- SELECTION -
How to Configure AWS Elastic Disaster Recovery Service (AWS DRS)

Techmandra

January 9, 2025

How to Configure AWS Elastic Disaster Recovery Service (AWS DRS)

Prerequisites

There are a few things that I already have in place to support this guide, and therefore I won’t include detail on creating these particular elements, which are:

An AWS Account with sufficient permissions in place (DRS, EC2, SSM)
2 VPCs, each in a separate region (I’ll be using default VPCs. London will be my production environment, and Ireland my DR). Each VPC should have:
– A public subnet with associated routes in place to access the internet
– A Security Group that allows HTTP access from the Internet, and all traffic out
An EC2 IAM Role (mine will be named “WebServerIAMRole”) containing the following policies to attach to our Instances:
– AmazonSSMManagedInstanceCore
– AWSElasticDisasterRecoveryEc2InstancePolicy
– AWSElasticDisasterRecoveryRecoveryInstancePolicy

How it works

AWS Elastic Disaster Recovery (AWS DRS) minimizes downtime and data loss with fast, reliable recovery of on-premises and cloud-based applications using affordable storage, minimal compute, and point-in-time recovery.

1. Creating our Production Webserver

I’ll be creating a very simple Linux webserver for this guide. If you already have a server that you want to introduce DRS to, then feel free to skip this step, however please note I’ll be relying on some of the config in place as part of the creation of this instance throughout the guide.

[Recorded data]
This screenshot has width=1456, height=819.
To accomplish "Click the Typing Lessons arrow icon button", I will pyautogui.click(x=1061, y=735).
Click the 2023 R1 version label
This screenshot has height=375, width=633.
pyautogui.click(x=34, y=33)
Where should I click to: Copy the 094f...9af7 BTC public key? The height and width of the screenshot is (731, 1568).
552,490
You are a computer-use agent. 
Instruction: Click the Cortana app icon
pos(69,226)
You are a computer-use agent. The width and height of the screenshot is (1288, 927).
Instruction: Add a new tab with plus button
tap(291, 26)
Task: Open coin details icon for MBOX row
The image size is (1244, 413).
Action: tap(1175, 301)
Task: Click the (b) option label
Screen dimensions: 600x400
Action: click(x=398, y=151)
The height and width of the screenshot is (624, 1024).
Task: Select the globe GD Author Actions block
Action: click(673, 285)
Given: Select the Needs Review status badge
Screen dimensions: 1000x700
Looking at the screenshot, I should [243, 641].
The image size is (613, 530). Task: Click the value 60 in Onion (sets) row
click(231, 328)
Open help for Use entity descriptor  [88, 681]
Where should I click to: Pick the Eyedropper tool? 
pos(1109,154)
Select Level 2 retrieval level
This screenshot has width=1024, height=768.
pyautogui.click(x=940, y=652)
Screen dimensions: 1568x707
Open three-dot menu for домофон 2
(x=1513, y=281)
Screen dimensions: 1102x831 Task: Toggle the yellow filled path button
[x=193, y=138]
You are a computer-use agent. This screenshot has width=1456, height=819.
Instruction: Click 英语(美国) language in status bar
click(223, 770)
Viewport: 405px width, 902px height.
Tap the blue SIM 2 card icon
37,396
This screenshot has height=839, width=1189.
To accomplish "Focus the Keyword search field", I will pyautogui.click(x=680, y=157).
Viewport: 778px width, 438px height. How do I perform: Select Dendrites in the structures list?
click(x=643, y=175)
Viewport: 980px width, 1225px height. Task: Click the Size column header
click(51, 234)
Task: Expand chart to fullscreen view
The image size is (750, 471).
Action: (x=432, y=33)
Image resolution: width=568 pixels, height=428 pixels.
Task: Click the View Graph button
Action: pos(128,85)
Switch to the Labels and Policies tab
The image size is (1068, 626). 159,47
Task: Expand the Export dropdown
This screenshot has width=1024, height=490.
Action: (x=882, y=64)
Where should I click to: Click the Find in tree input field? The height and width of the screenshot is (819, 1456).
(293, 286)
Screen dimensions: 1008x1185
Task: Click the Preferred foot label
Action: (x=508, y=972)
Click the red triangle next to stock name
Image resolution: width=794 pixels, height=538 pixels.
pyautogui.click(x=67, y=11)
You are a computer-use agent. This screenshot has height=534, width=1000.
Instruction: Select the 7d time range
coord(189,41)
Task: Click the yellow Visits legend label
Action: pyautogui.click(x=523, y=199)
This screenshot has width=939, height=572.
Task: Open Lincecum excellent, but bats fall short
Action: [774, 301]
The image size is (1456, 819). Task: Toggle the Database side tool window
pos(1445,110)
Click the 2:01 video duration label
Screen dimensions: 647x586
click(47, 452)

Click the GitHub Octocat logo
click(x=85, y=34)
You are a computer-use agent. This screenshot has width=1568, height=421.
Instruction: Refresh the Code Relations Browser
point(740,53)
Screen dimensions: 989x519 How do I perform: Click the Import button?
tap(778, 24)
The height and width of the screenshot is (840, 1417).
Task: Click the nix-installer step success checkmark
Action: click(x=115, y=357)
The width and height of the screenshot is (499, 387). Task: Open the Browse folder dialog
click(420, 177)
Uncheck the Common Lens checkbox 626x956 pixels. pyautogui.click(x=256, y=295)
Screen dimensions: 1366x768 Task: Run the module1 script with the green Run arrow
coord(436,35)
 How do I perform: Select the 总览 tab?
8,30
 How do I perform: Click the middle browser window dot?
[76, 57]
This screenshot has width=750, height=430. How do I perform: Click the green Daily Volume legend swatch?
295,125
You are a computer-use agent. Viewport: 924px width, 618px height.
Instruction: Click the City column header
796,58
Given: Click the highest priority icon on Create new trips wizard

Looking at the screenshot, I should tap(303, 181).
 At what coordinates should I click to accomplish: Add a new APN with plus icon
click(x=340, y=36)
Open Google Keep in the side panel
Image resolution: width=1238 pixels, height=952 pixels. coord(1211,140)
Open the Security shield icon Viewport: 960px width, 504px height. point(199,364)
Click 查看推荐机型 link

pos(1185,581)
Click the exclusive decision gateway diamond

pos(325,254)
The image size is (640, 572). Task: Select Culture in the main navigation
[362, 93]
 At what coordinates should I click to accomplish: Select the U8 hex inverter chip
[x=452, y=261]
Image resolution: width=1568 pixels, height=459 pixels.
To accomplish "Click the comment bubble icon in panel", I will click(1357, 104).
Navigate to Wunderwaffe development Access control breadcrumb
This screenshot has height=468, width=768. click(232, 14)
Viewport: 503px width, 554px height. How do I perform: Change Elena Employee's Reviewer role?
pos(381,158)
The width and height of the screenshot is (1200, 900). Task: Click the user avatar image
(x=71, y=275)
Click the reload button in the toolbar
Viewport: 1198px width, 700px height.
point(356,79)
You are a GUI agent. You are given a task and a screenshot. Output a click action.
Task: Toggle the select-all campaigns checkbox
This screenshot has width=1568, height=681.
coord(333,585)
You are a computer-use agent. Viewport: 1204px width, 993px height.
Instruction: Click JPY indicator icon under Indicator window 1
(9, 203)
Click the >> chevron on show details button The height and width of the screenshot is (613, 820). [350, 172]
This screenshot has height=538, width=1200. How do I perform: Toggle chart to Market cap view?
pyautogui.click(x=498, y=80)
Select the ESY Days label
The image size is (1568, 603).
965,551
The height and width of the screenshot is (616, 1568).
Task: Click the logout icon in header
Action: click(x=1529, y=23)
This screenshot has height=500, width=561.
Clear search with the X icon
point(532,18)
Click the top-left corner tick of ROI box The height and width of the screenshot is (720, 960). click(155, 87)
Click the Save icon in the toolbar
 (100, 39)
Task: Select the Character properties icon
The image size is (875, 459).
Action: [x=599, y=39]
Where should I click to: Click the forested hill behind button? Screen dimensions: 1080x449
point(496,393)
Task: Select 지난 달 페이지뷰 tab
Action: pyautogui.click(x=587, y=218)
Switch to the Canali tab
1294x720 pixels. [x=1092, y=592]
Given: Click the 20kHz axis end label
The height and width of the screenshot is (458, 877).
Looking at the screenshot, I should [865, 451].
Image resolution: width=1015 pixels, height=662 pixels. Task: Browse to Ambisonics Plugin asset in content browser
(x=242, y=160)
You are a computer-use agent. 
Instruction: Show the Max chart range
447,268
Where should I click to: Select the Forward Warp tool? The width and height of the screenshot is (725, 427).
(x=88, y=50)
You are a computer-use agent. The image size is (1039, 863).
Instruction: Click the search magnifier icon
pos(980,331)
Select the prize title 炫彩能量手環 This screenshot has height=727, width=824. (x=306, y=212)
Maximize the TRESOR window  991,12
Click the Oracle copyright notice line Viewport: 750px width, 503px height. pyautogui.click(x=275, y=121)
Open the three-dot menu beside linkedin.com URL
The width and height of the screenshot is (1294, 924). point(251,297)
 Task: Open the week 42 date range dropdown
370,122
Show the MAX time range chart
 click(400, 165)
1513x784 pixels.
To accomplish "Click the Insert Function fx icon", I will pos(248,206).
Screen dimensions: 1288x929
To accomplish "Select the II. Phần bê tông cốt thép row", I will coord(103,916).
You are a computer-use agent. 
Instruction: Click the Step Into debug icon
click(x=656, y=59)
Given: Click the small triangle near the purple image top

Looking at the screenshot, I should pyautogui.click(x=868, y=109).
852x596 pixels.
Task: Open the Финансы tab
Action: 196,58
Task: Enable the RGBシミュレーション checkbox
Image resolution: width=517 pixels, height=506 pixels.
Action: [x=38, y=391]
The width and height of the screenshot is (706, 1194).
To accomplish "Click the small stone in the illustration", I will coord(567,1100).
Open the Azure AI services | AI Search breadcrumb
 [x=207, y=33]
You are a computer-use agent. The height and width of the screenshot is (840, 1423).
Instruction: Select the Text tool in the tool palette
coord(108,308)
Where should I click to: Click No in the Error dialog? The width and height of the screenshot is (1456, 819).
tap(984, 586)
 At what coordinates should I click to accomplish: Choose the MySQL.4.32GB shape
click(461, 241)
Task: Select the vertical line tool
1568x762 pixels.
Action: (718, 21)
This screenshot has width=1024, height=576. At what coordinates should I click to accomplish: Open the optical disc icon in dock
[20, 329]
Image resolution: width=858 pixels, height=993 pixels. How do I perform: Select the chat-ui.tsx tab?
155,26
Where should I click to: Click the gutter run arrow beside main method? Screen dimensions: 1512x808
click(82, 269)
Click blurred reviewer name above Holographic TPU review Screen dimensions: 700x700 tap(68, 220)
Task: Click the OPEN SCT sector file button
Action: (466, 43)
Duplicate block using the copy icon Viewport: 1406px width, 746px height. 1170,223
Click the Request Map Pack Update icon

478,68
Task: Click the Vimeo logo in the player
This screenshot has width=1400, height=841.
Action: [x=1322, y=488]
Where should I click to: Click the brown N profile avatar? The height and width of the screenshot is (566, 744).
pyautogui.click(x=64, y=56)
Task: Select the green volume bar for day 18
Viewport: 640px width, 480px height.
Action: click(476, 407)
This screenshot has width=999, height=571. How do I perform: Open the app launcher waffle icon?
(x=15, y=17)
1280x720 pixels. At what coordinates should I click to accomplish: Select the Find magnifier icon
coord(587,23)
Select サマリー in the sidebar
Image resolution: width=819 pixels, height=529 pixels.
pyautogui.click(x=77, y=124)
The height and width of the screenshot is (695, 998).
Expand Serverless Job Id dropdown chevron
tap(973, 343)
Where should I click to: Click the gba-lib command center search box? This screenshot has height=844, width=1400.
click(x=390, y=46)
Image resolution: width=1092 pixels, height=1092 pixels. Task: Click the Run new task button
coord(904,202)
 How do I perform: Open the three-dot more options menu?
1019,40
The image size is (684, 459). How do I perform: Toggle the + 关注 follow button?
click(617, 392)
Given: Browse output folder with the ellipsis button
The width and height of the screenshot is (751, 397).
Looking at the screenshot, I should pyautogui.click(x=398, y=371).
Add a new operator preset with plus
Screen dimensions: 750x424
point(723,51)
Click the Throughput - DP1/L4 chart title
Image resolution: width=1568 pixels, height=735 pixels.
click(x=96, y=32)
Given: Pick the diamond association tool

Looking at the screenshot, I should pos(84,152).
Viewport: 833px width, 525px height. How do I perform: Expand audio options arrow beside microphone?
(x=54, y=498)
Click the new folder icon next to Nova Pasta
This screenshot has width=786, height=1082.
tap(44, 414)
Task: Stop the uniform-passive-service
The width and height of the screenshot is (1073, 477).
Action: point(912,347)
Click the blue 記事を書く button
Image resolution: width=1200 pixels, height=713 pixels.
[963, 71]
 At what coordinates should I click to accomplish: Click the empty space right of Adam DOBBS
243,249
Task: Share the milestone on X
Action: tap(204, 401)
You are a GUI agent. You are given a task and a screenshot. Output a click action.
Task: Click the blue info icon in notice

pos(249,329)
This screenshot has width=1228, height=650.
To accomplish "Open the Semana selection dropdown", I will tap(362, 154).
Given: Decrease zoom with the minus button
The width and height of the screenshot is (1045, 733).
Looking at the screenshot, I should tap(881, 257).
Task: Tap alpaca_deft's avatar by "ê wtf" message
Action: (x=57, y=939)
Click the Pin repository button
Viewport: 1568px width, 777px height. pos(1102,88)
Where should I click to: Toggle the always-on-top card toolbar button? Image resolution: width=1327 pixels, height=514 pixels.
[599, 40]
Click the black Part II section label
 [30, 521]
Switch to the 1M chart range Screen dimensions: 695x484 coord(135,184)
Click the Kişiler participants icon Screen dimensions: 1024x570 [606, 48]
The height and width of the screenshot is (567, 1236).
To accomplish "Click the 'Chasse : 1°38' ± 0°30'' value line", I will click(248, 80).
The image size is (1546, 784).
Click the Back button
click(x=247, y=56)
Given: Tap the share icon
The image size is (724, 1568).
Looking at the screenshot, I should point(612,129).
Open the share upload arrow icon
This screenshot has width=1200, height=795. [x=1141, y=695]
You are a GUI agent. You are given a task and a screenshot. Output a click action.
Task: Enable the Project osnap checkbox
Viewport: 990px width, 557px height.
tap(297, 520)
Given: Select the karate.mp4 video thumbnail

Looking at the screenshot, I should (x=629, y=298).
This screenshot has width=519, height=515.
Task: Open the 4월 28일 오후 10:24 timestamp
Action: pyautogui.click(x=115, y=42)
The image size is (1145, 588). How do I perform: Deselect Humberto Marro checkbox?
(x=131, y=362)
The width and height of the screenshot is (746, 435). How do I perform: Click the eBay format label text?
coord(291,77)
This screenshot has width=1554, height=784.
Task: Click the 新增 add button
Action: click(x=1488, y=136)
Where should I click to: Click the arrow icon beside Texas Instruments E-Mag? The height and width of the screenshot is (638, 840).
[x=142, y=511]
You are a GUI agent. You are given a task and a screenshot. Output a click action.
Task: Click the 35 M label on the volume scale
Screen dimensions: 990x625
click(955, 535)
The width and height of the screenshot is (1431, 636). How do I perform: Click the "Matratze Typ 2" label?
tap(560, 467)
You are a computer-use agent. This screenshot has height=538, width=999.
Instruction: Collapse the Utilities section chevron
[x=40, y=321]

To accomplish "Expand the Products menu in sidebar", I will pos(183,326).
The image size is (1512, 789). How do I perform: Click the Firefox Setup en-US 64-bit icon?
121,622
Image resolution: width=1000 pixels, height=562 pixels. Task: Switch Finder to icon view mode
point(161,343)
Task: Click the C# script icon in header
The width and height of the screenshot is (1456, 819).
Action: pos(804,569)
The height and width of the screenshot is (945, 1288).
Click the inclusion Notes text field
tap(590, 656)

- TO DO -
- a) In the DRS configuration guide, why should a reader who already has a server and skips the webserver creation step take note of anything?
- b) Output everything in the rows from the line containing "This screenshot has height=538, width=1200." down to the line containing "point(532,18)", reproducing each line exactly.

- ANSWERS PER TASK -
- a) The author relies on some of the configuration put in place while creating the production webserver instance throughout the rest of the guide.

- b)
This screenshot has height=538, width=1200. How do I perform: Toggle chart to Market cap view?
pyautogui.click(x=498, y=80)
Select the ESY Days label
The image size is (1568, 603).
965,551
The height and width of the screenshot is (616, 1568).
Task: Click the logout icon in header
Action: click(x=1529, y=23)
This screenshot has height=500, width=561.
Clear search with the X icon
point(532,18)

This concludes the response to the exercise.